The development of drugs based on ergot alkaloids (EA) was probably the primary driving force leading to the first attempts at the standardization of ergot preparations in the second half of the 19th century. Elemental analysis, titration, melting point, optical rotation, some color reactions, various physiological experiments and precipitation tests were the only guides used for this purpose practically till the thirties of the 20th century (Evers, 1927). Standardization of ergot preparations, and particularly the monitoring of some degradation processes were the main objectives of the analytical chemistry of EA between the wars (for a review see Swanson et al., 1932). The first colorimetric methods introduced by Evers (1927) and van Urk (1929) can be considered a milestone in the analytical chemistry of EA. Since these procedures are limited to the determination of the total content of EA only, regardless of their activity, bioassays dominated the field until the fifties, when the first quantitative chromatographic methods appeared (Fuchs, 1953; Gyenes and Bayer, 1961).
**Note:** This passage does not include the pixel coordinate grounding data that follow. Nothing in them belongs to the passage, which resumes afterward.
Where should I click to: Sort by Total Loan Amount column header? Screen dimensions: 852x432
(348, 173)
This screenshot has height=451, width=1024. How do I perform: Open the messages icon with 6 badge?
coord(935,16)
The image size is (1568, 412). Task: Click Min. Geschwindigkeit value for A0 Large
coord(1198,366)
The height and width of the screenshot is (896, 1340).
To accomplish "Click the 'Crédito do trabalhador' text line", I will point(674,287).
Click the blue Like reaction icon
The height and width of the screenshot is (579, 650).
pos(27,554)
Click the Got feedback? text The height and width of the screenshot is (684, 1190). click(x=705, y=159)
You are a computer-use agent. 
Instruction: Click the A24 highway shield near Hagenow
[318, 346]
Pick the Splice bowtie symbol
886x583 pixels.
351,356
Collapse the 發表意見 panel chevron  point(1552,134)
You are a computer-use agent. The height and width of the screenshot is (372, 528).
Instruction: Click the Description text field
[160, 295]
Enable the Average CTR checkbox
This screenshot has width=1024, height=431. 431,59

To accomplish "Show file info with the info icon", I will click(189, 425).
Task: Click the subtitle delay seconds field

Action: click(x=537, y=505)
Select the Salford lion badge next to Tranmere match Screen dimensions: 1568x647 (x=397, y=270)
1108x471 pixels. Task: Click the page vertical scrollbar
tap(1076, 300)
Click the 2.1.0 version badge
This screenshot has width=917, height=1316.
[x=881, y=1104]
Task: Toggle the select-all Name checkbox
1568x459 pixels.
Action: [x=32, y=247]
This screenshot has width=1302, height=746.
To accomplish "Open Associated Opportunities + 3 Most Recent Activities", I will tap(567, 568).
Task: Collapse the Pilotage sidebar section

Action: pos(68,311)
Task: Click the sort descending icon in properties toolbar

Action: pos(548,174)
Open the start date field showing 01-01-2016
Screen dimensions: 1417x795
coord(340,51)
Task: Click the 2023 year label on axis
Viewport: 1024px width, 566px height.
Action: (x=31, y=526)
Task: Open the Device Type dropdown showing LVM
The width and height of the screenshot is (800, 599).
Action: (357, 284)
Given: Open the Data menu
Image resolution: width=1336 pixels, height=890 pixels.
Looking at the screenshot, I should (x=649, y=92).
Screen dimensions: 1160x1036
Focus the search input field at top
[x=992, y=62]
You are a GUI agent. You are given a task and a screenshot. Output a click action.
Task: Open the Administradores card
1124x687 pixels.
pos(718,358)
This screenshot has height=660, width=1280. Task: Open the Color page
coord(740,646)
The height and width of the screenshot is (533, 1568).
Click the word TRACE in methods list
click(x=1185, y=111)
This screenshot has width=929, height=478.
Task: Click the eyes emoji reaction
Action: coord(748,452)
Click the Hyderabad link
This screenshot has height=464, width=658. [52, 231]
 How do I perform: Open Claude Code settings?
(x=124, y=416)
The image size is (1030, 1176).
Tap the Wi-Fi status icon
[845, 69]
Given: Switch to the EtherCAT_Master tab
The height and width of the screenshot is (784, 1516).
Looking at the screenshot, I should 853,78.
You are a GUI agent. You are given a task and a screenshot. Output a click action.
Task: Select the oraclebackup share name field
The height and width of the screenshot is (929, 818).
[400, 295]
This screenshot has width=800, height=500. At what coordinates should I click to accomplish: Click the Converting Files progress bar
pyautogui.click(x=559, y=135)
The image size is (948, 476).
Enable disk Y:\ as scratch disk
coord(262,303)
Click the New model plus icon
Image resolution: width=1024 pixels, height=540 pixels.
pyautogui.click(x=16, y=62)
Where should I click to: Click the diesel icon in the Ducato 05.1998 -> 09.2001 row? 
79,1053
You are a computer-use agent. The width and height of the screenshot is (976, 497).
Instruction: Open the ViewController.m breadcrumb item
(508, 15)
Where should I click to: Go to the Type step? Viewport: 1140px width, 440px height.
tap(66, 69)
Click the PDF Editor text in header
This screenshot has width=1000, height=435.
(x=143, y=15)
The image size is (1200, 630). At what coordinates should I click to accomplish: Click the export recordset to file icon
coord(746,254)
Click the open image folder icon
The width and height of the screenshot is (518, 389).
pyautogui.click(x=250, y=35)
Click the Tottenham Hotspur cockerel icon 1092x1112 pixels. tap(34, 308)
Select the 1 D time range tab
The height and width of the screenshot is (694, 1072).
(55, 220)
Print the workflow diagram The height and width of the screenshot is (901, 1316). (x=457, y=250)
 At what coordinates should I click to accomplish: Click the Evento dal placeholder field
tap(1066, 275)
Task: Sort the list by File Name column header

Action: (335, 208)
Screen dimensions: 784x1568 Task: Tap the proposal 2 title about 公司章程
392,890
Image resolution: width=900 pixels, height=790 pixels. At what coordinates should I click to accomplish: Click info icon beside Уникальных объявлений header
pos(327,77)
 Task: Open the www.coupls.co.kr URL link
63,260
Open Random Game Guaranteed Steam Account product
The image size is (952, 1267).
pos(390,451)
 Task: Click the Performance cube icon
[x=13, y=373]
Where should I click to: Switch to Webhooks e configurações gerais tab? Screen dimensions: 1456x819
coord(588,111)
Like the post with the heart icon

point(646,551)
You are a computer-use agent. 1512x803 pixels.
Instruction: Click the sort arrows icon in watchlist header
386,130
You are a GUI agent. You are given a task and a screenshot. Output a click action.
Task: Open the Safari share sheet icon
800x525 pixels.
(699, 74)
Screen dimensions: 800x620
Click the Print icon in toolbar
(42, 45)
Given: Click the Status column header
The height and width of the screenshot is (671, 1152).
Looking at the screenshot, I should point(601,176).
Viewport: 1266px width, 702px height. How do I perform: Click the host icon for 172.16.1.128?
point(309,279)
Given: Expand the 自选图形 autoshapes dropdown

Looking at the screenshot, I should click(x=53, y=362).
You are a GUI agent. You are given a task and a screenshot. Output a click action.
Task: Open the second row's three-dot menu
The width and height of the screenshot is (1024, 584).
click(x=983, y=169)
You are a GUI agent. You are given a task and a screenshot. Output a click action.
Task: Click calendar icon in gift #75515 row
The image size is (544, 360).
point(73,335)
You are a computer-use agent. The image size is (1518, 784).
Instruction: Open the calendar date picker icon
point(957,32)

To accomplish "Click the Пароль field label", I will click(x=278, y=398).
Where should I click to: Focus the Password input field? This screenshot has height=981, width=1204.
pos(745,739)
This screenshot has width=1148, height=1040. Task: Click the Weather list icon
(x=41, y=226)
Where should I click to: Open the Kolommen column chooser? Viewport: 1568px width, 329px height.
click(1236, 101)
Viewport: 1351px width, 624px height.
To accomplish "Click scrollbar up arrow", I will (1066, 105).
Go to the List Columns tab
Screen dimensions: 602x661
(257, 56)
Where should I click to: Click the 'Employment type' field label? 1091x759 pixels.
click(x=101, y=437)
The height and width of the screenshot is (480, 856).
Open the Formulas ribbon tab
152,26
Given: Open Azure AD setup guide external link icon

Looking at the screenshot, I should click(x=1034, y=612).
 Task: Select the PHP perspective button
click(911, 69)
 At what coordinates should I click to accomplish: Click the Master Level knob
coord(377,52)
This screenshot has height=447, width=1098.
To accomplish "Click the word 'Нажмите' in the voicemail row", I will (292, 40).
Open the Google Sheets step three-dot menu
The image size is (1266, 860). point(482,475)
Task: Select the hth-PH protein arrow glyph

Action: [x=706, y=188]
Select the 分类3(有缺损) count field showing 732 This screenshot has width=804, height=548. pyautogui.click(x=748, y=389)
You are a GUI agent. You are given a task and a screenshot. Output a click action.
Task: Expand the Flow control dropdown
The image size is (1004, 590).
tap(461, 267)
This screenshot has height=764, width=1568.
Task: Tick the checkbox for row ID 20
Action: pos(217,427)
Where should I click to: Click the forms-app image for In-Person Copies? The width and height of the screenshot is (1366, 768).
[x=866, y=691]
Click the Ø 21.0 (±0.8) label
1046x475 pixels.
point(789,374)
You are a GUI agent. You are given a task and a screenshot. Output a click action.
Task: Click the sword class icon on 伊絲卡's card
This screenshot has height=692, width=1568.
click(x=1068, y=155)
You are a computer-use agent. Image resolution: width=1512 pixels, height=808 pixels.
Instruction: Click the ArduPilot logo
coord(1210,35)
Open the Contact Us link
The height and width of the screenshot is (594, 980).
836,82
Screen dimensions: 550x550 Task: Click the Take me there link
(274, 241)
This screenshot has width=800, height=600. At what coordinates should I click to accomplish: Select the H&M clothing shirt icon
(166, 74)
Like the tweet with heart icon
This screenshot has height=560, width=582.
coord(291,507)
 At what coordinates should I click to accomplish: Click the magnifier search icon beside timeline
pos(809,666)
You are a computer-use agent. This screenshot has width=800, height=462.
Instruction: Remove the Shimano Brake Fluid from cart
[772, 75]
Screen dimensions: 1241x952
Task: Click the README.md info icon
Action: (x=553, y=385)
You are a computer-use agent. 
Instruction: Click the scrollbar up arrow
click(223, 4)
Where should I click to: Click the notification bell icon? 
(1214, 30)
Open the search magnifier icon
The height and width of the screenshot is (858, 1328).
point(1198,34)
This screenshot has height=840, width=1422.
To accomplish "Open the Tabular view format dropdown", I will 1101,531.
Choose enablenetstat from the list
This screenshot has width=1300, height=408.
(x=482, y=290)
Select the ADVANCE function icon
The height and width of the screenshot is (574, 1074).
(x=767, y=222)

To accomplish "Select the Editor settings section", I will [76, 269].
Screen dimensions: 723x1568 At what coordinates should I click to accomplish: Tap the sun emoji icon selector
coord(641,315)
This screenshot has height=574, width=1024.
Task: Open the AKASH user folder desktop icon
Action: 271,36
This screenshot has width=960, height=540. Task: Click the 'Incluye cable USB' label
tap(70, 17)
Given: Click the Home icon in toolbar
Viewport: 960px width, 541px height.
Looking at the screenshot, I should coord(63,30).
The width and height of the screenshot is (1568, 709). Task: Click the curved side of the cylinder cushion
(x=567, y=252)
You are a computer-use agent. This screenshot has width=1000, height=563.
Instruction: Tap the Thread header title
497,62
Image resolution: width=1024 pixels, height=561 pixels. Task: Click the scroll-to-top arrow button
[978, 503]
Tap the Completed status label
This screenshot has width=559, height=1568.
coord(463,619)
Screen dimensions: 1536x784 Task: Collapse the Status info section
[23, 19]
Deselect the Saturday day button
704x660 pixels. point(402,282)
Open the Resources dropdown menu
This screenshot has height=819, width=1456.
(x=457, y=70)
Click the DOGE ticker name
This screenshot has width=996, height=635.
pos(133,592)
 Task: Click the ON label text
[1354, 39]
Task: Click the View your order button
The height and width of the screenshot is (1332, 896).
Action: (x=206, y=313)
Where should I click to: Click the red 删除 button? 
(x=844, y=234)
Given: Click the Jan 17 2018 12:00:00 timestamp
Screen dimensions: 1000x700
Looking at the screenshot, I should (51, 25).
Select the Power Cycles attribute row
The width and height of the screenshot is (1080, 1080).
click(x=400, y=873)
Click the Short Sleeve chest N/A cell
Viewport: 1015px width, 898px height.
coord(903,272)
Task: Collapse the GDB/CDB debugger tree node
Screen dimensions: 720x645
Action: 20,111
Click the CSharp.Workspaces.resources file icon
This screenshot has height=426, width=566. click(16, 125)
The development of planar chromatographic techniques after the World War II, hand in hand with the general improvement of separation techniques, led to the isolation and description of the majority of EA in the fifties and sixties, as well as to the discovery of the majority of reactions responsible for their instability. High performance liquid chromatography was introduced to the analysis of EA in the early seventies. Almost simultaneously, immunological methods were developed as a convenient alternative to the chromatographic methods (Van Vunakis et al., 1971; TauntonRigby et al., 1973; Castro et al., 1973; Loeffler and Pierce, 1973). Sophisticated TLC and HPLC methods enabling the distinguishing and quantitative analysis of all common EA have been described in the eighties; with some minor modifications, and with much better chromatographic material quality, they are still in use. These procedures are nowadays supplemented also by modern coupled chromatographic-mass spectrometric methods.